Trump Advisers Weigh How the Government Could Take Stakes in AI Companies

Trump administration officials have been discussing how the U.S. government might acquire equity stakes in major artificial intelligence companies, a proposal that has rapidly moved from a theoretical policy idea to an active debate inside Washington. The discussions occurred before the recent controversy over export restrictions on Anthropic's AI models and reflect growing concern about how the immense wealth generated by AI should be shared with the public.

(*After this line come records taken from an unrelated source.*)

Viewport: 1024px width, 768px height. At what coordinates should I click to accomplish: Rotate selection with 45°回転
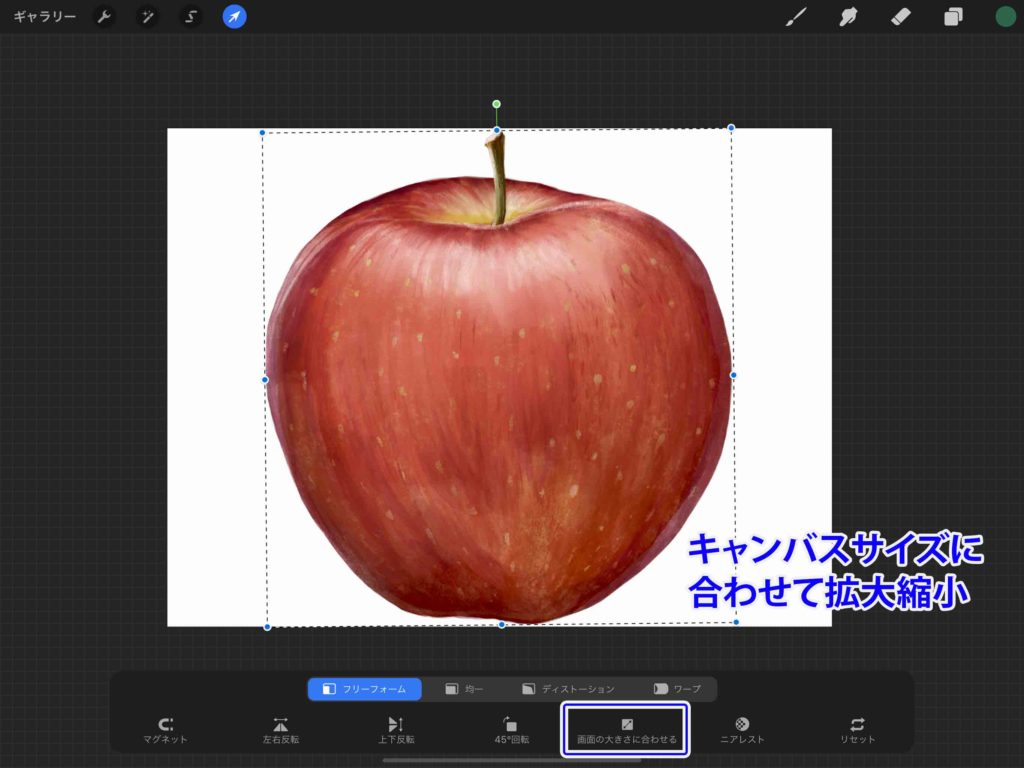pos(511,729)
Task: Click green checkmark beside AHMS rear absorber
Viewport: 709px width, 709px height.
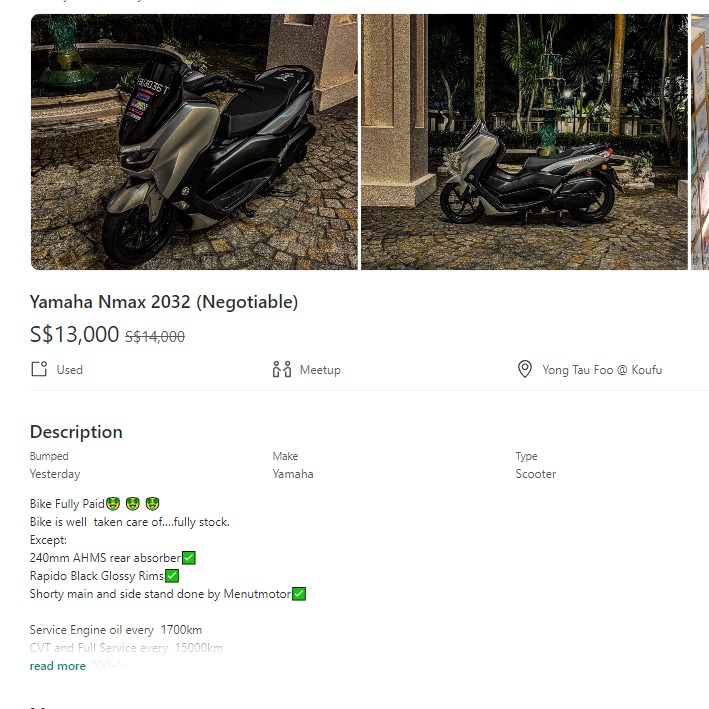Action: 189,558
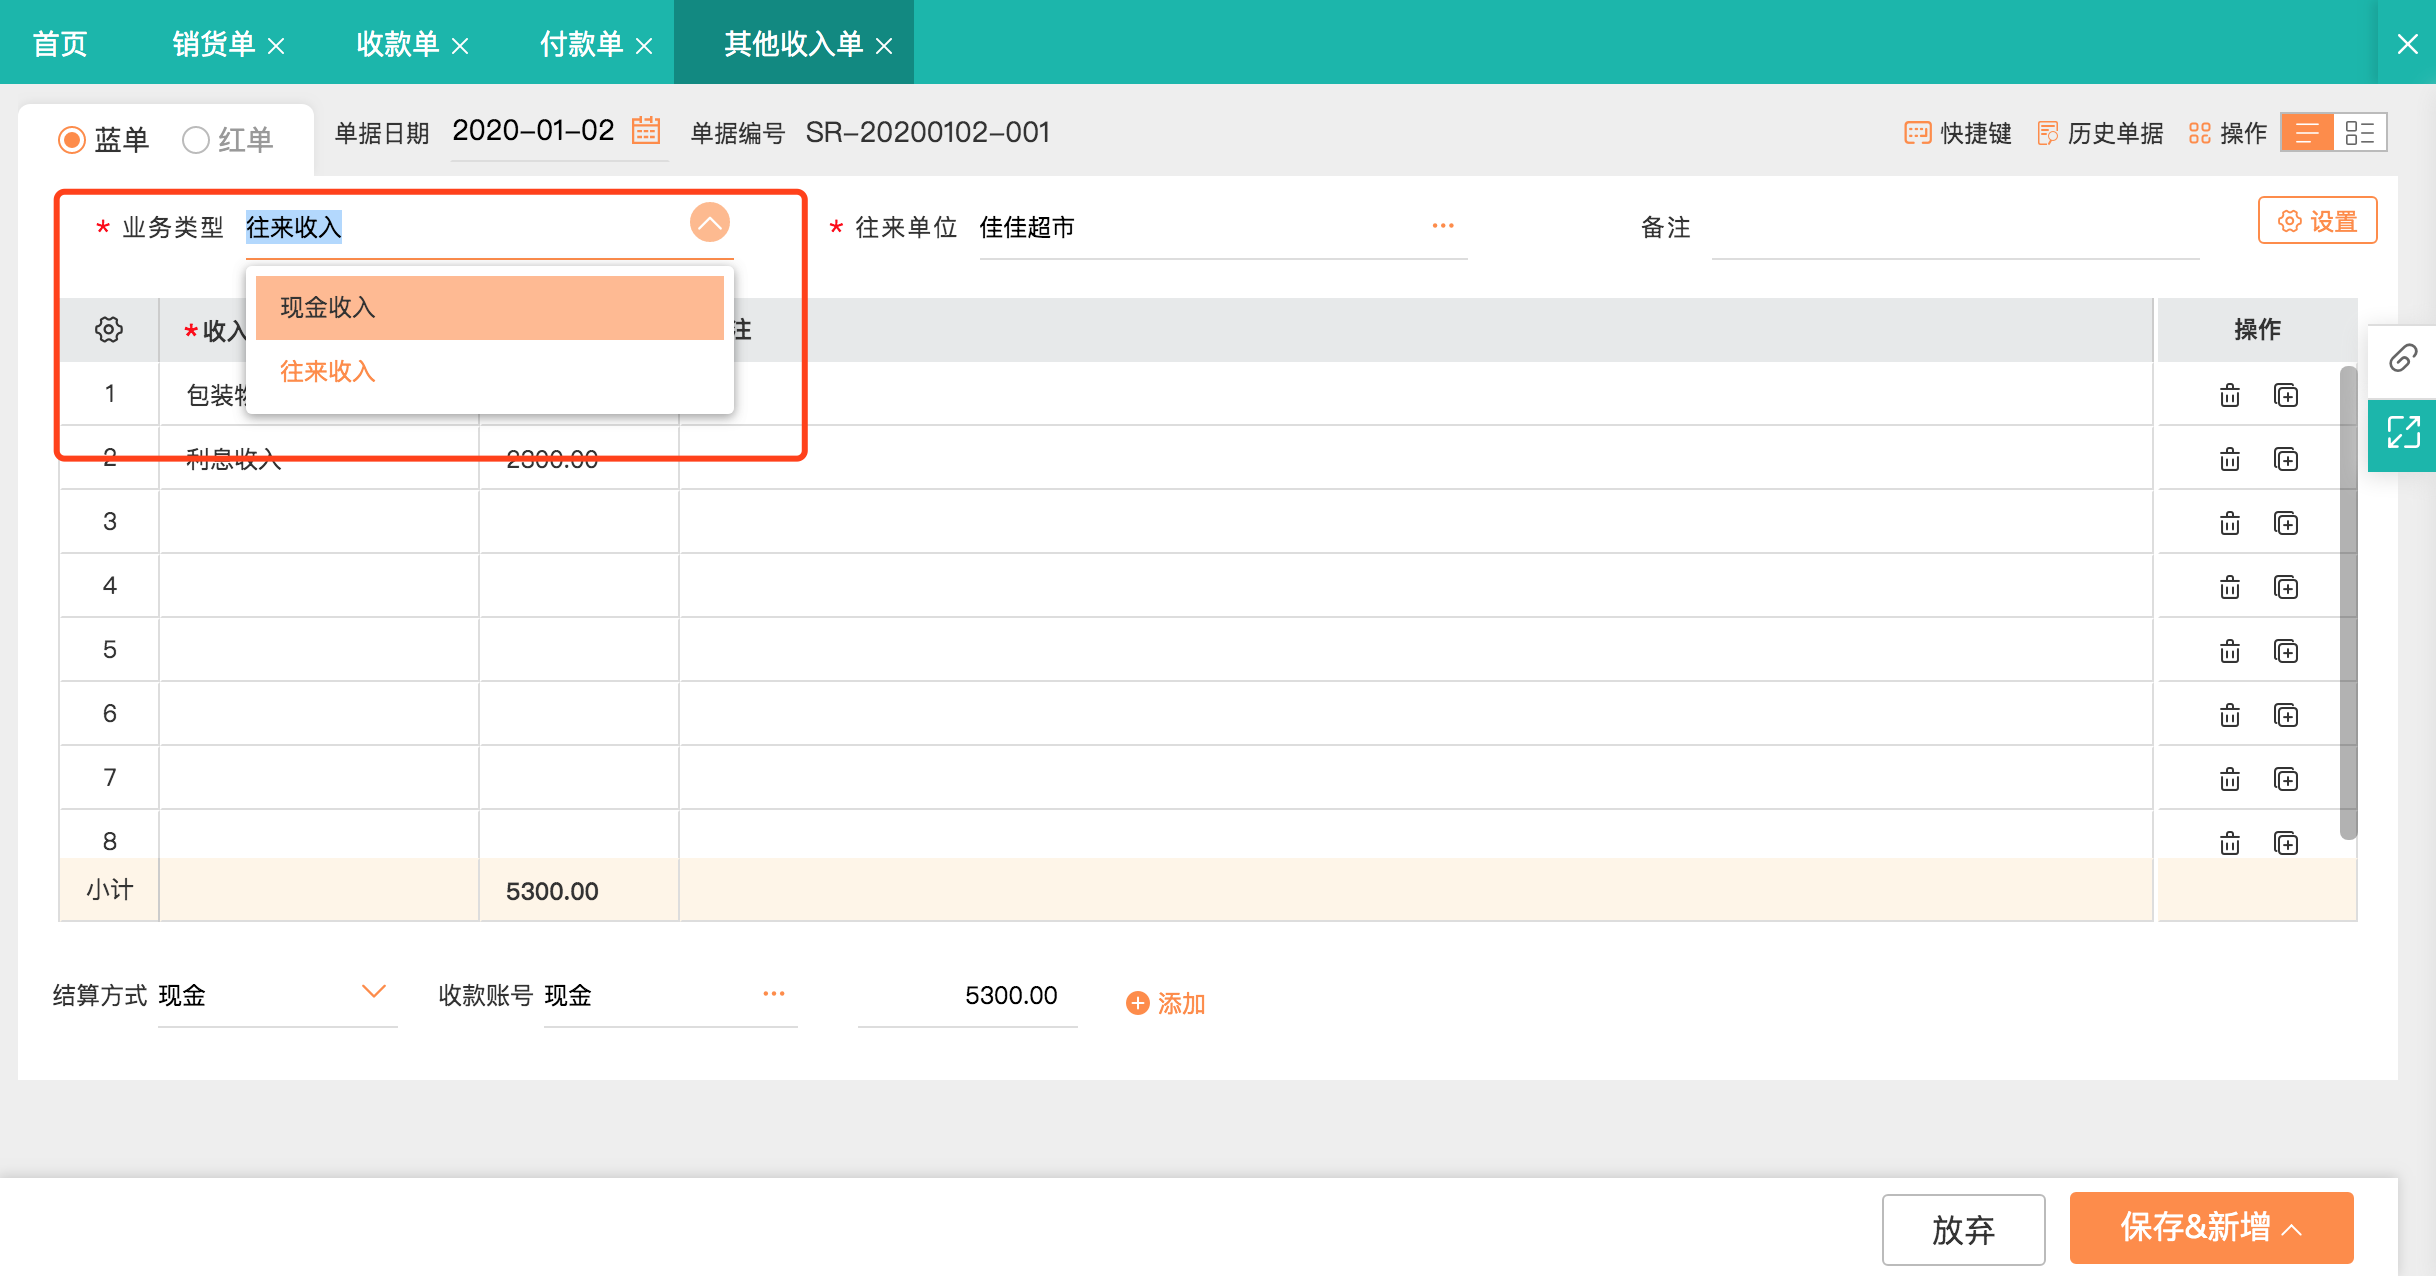The width and height of the screenshot is (2436, 1276).
Task: Select 现金收入 from dropdown menu
Action: (x=488, y=306)
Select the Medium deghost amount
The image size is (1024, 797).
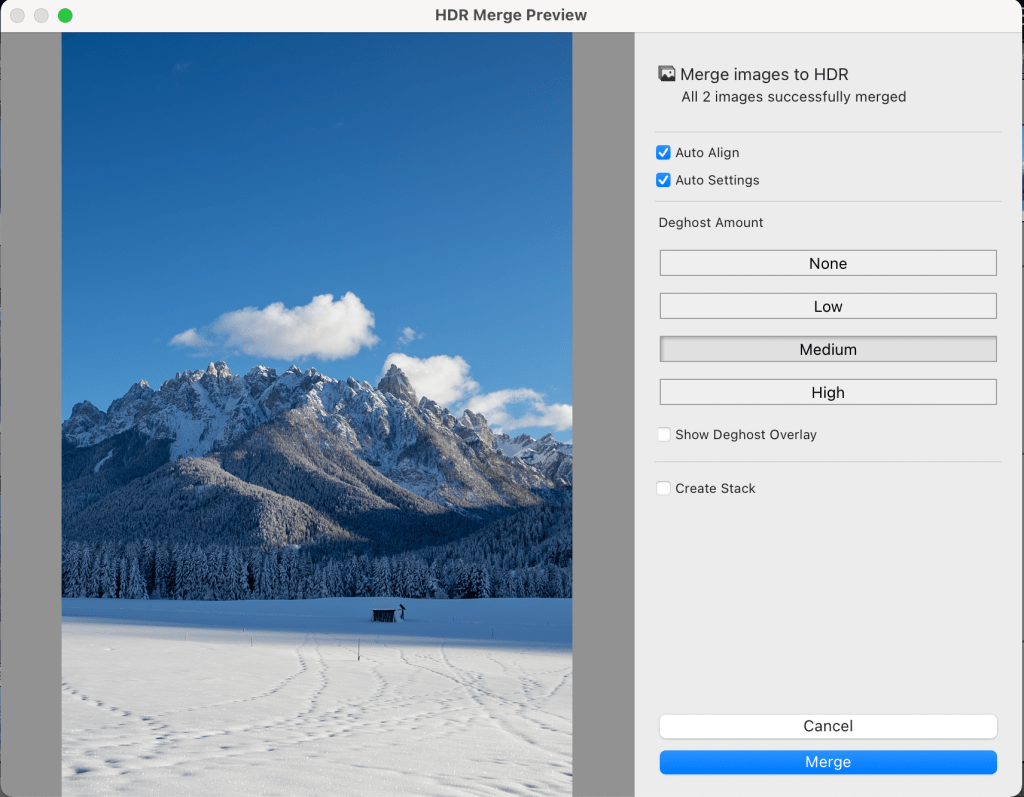(828, 349)
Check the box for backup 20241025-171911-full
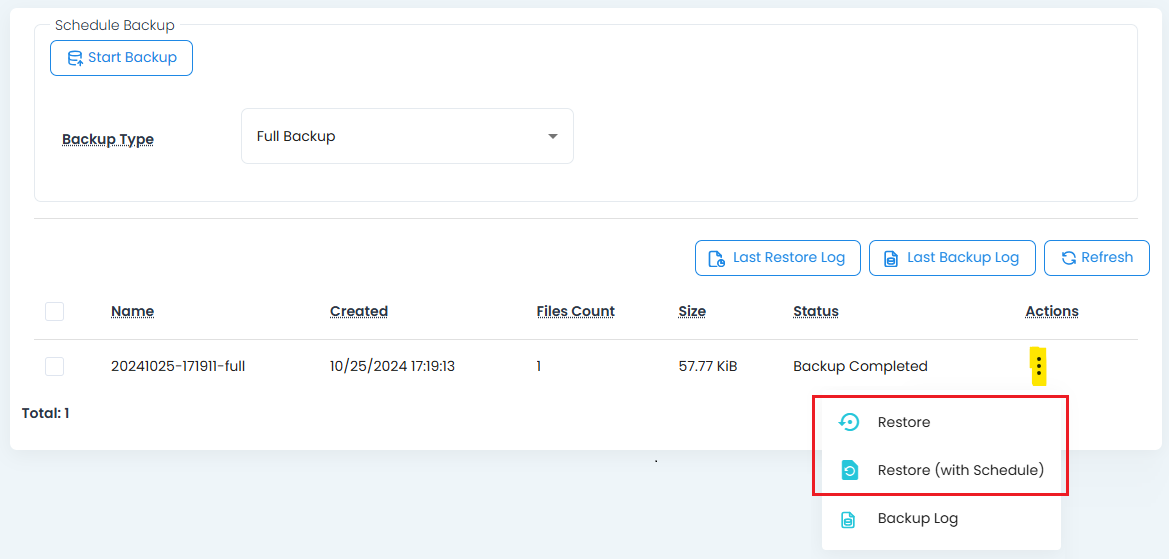The height and width of the screenshot is (559, 1169). coord(55,367)
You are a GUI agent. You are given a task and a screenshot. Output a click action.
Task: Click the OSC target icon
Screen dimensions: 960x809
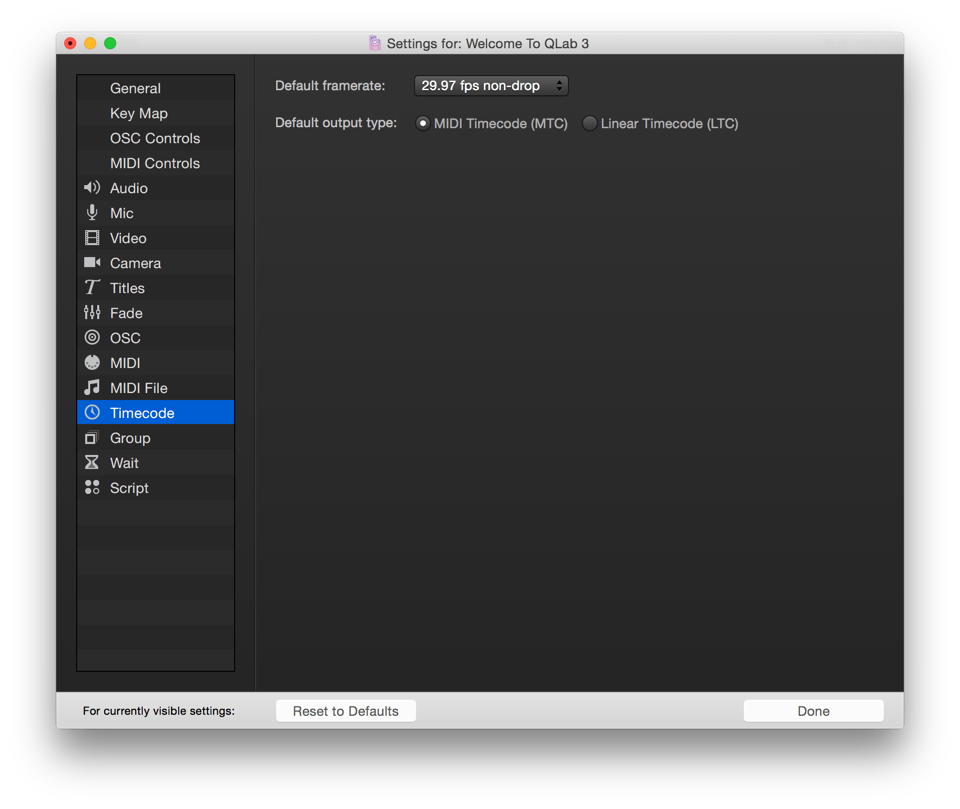(x=92, y=338)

At the center of the debate are competing visions for how such ownership would be structured. According to the report, different Cabinet officials favored different approaches, including the possibility of placing government-held AI assets into a sovereign-wealth-style fund or linking them to special public investment accounts. The broader objective is to ensure that Americans benefit financially if AI creates trillions of dollars in economic value while potentially disrupting large segments of the labor market.

The idea gained momentum after President Trump publicly stated that he expected leading AI companies to agree to “give back” to the public. The administration has reportedly been exploring mechanisms through which firms such as OpenAI, Anthropic, and other frontier AI developers could provide some form of public ownership or profit-sharing arrangement. OpenAI has separately promoted the concept of a public wealth fund that would distribute AI-generated wealth more broadly among citizens.

Supporters argue that AI could produce unprecedented economic gains concentrated among a handful of companies, making public participation in those gains both economically and politically attractive. Some policymakers compare the proposal to natural resource royalties or sovereign wealth funds that allow citizens to benefit from nationally significant assets. Advocates also point to concerns that AI-driven automation may eliminate jobs, creating a need for mechanisms that distribute the benefits of technological progress more widely.

Critics, however, warn that government ownership of AI companies could create conflicts of interest. If regulators simultaneously own stakes in the firms they oversee, decisions about safety rules, competition policy, and market regulation could become more complicated. Some lawmakers have argued that the federal government should regulate AI independently rather than becoming a shareholder in the industry.

The proposal remains under discussion, and no formal framework has been announced. Nevertheless, the fact that senior officials are actively considering government stakes in frontier AI companies underscores how transformative policymakers believe AI could become. What once seemed like a fringe idea is increasingly being treated as a serious option for addressing the economic and social consequences of the AI revolution.